# Data records:

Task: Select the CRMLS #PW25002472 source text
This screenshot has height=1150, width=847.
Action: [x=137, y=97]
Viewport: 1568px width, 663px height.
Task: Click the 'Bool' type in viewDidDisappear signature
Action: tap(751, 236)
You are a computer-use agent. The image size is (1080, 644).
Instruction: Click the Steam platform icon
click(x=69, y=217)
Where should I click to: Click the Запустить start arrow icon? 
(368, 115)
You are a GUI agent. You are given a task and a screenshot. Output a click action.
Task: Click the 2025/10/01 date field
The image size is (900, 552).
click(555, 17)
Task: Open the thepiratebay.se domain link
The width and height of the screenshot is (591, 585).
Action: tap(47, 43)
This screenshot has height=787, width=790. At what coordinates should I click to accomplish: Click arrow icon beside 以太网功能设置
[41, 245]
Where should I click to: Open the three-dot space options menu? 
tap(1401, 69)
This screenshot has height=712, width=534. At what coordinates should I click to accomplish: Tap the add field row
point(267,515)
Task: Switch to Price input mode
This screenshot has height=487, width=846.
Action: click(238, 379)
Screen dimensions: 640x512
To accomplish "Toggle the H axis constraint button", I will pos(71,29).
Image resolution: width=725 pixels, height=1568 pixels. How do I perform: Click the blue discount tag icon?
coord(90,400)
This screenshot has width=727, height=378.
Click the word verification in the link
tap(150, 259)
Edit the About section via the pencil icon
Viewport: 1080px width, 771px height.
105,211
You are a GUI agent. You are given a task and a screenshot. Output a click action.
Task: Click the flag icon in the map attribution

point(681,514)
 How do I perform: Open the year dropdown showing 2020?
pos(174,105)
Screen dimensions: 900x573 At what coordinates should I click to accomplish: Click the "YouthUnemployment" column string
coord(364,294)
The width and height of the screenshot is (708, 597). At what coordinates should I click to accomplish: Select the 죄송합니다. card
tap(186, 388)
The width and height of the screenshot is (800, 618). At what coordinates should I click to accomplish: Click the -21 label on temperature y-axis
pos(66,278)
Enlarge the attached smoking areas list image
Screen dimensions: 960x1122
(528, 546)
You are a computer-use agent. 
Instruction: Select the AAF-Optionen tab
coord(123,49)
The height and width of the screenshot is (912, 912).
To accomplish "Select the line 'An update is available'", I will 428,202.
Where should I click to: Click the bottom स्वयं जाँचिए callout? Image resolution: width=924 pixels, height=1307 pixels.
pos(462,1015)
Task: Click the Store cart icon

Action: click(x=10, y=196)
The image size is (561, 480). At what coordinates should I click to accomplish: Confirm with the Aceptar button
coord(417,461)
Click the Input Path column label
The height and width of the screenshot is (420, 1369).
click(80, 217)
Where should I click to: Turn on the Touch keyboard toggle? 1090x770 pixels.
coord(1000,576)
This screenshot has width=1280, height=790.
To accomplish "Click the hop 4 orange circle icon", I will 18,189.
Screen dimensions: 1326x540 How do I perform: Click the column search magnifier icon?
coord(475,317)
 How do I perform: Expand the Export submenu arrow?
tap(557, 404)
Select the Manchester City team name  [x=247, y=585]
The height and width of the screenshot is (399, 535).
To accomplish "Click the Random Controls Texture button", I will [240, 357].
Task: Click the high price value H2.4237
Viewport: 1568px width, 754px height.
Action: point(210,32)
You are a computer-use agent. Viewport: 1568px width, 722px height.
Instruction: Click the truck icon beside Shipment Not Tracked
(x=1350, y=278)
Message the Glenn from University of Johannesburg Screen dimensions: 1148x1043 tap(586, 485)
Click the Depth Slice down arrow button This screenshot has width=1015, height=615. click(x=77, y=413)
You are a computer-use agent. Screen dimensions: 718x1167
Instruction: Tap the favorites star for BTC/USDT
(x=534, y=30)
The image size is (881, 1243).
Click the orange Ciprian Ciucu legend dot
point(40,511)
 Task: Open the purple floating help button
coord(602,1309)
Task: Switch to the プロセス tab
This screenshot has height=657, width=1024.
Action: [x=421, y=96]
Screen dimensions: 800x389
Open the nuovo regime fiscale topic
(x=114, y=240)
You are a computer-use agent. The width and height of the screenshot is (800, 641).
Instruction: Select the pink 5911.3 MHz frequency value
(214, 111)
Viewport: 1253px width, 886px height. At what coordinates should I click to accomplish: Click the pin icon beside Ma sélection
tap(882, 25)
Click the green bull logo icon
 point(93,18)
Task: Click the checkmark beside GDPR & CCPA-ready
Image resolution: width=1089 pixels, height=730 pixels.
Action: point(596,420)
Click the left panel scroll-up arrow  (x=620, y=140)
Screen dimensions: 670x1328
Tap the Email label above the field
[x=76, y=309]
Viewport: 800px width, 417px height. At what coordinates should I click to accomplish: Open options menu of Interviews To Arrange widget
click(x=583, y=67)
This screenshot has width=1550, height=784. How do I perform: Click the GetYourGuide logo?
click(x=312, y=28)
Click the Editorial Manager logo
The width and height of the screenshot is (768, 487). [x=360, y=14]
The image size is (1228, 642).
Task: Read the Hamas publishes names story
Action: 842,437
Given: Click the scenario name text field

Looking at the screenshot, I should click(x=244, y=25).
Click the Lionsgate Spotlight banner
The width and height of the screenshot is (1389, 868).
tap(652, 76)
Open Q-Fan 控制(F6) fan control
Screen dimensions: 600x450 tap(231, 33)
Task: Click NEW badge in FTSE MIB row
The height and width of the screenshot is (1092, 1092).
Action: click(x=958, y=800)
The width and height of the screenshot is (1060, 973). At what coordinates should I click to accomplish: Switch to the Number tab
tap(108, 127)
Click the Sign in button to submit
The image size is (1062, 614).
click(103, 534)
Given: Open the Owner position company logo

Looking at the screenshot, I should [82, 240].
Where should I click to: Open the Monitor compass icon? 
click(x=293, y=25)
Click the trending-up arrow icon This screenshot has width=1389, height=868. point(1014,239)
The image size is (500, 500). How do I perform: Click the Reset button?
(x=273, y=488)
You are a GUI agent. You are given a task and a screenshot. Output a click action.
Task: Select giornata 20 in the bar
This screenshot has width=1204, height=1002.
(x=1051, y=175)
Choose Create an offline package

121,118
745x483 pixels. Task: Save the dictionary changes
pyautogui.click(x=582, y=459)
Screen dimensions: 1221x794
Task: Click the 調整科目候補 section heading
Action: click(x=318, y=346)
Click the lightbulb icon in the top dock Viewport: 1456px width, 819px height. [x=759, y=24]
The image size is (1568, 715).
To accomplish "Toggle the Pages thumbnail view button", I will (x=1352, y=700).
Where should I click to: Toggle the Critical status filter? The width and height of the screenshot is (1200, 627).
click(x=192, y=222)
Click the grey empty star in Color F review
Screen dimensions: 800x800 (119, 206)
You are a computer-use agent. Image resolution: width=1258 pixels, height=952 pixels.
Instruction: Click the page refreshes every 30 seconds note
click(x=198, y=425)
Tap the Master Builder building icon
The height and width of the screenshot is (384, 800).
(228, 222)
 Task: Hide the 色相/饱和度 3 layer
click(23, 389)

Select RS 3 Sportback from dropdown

# Task to carry out:
Word for word, write out all the lines shown above.

# Response area:
Task: Select the CRMLS #PW25002472 source text
This screenshot has height=1150, width=847.
Action: [x=137, y=97]
Viewport: 1568px width, 663px height.
Task: Click the 'Bool' type in viewDidDisappear signature
Action: tap(751, 236)
You are a computer-use agent. The image size is (1080, 644).
Instruction: Click the Steam platform icon
click(x=69, y=217)
Where should I click to: Click the Запустить start arrow icon? 
(368, 115)
You are a GUI agent. You are given a task and a screenshot. Output a click action.
Task: Click the 2025/10/01 date field
The image size is (900, 552).
click(555, 17)
Task: Open the thepiratebay.se domain link
The width and height of the screenshot is (591, 585).
Action: tap(47, 43)
This screenshot has height=787, width=790. At what coordinates should I click to accomplish: Click arrow icon beside 以太网功能设置
[41, 245]
Where should I click to: Open the three-dot space options menu? 
tap(1401, 69)
This screenshot has height=712, width=534. At what coordinates should I click to accomplish: Tap the add field row
point(267,515)
Task: Switch to Price input mode
This screenshot has height=487, width=846.
Action: click(238, 379)
Screen dimensions: 640x512
To accomplish "Toggle the H axis constraint button", I will pos(71,29).
Image resolution: width=725 pixels, height=1568 pixels. How do I perform: Click the blue discount tag icon?
coord(90,400)
This screenshot has width=727, height=378.
Click the word verification in the link
tap(150, 259)
Edit the About section via the pencil icon
Viewport: 1080px width, 771px height.
105,211
You are a GUI agent. You are given a task and a screenshot. Output a click action.
Task: Click the flag icon in the map attribution

point(681,514)
 How do I perform: Open the year dropdown showing 2020?
pos(174,105)
Screen dimensions: 900x573 At what coordinates should I click to accomplish: Click the "YouthUnemployment" column string
coord(364,294)
The width and height of the screenshot is (708, 597). At what coordinates should I click to accomplish: Select the 죄송합니다. card
tap(186, 388)
The width and height of the screenshot is (800, 618). At what coordinates should I click to accomplish: Click the -21 label on temperature y-axis
pos(66,278)
Enlarge the attached smoking areas list image
Screen dimensions: 960x1122
(528, 546)
You are a computer-use agent. 
Instruction: Select the AAF-Optionen tab
coord(123,49)
The height and width of the screenshot is (912, 912).
To accomplish "Select the line 'An update is available'", I will 428,202.
Where should I click to: Click the bottom स्वयं जाँचिए callout? Image resolution: width=924 pixels, height=1307 pixels.
pos(462,1015)
Task: Click the Store cart icon

Action: click(x=10, y=196)
The image size is (561, 480). At what coordinates should I click to accomplish: Confirm with the Aceptar button
coord(417,461)
Click the Input Path column label
The height and width of the screenshot is (420, 1369).
click(80, 217)
Where should I click to: Turn on the Touch keyboard toggle? 1090x770 pixels.
coord(1000,576)
This screenshot has width=1280, height=790.
To accomplish "Click the hop 4 orange circle icon", I will 18,189.
Screen dimensions: 1326x540 How do I perform: Click the column search magnifier icon?
coord(475,317)
 How do I perform: Expand the Export submenu arrow?
tap(557, 404)
Select the Manchester City team name  [x=247, y=585]
The height and width of the screenshot is (399, 535).
To accomplish "Click the Random Controls Texture button", I will [240, 357].
Task: Click the high price value H2.4237
Viewport: 1568px width, 754px height.
Action: point(210,32)
You are a computer-use agent. Viewport: 1568px width, 722px height.
Instruction: Click the truck icon beside Shipment Not Tracked
(x=1350, y=278)
Message the Glenn from University of Johannesburg Screen dimensions: 1148x1043 tap(586, 485)
Click the Depth Slice down arrow button This screenshot has width=1015, height=615. click(x=77, y=413)
You are a computer-use agent. Screen dimensions: 718x1167
Instruction: Tap the favorites star for BTC/USDT
(x=534, y=30)
The image size is (881, 1243).
Click the orange Ciprian Ciucu legend dot
point(40,511)
 Task: Open the purple floating help button
coord(602,1309)
Task: Switch to the プロセス tab
This screenshot has height=657, width=1024.
Action: [x=421, y=96]
Screen dimensions: 800x389
Open the nuovo regime fiscale topic
(x=114, y=240)
You are a computer-use agent. The width and height of the screenshot is (800, 641).
Instruction: Select the pink 5911.3 MHz frequency value
(214, 111)
Viewport: 1253px width, 886px height. At what coordinates should I click to accomplish: Click the pin icon beside Ma sélection
tap(882, 25)
Click the green bull logo icon
 point(93,18)
Task: Click the checkmark beside GDPR & CCPA-ready
Image resolution: width=1089 pixels, height=730 pixels.
Action: point(596,420)
Click the left panel scroll-up arrow  (x=620, y=140)
Screen dimensions: 670x1328
Tap the Email label above the field
[x=76, y=309]
Viewport: 800px width, 417px height. At what coordinates should I click to accomplish: Open options menu of Interviews To Arrange widget
click(x=583, y=67)
This screenshot has width=1550, height=784. How do I perform: Click the GetYourGuide logo?
click(x=312, y=28)
Click the Editorial Manager logo
The width and height of the screenshot is (768, 487). [x=360, y=14]
The image size is (1228, 642).
Task: Read the Hamas publishes names story
Action: 842,437
Given: Click the scenario name text field

Looking at the screenshot, I should click(x=244, y=25).
Click the Lionsgate Spotlight banner
The width and height of the screenshot is (1389, 868).
tap(652, 76)
Open Q-Fan 控制(F6) fan control
Screen dimensions: 600x450 tap(231, 33)
Task: Click NEW badge in FTSE MIB row
The height and width of the screenshot is (1092, 1092).
Action: click(x=958, y=800)
The width and height of the screenshot is (1060, 973). At what coordinates should I click to accomplish: Switch to the Number tab
tap(108, 127)
Click the Sign in button to submit
The image size is (1062, 614).
click(103, 534)
Given: Open the Owner position company logo

Looking at the screenshot, I should [82, 240].
Where should I click to: Open the Monitor compass icon? 
click(x=293, y=25)
Click the trending-up arrow icon This screenshot has width=1389, height=868. point(1014,239)
The image size is (500, 500). How do I perform: Click the Reset button?
(x=273, y=488)
You are a GUI agent. You are given a task and a screenshot. Output a click action.
Task: Select giornata 20 in the bar
This screenshot has width=1204, height=1002.
(x=1051, y=175)
Choose Create an offline package

121,118
745x483 pixels. Task: Save the dictionary changes
pyautogui.click(x=582, y=459)
Screen dimensions: 1221x794
Task: Click the 調整科目候補 section heading
Action: click(x=318, y=346)
Click the lightbulb icon in the top dock Viewport: 1456px width, 819px height. [x=759, y=24]
The image size is (1568, 715).
To accomplish "Toggle the Pages thumbnail view button", I will (x=1352, y=700).
Where should I click to: Toggle the Critical status filter? The width and height of the screenshot is (1200, 627).
click(x=192, y=222)
Click the grey empty star in Color F review
Screen dimensions: 800x800 (119, 206)
You are a computer-use agent. Image resolution: width=1258 pixels, height=952 pixels.
Instruction: Click the page refreshes every 30 seconds note
click(x=198, y=425)
Tap the Master Builder building icon
The height and width of the screenshot is (384, 800).
(228, 222)
 Task: Hide the 色相/饱和度 3 layer
click(23, 389)

Select RS 3 Sportback from dropdown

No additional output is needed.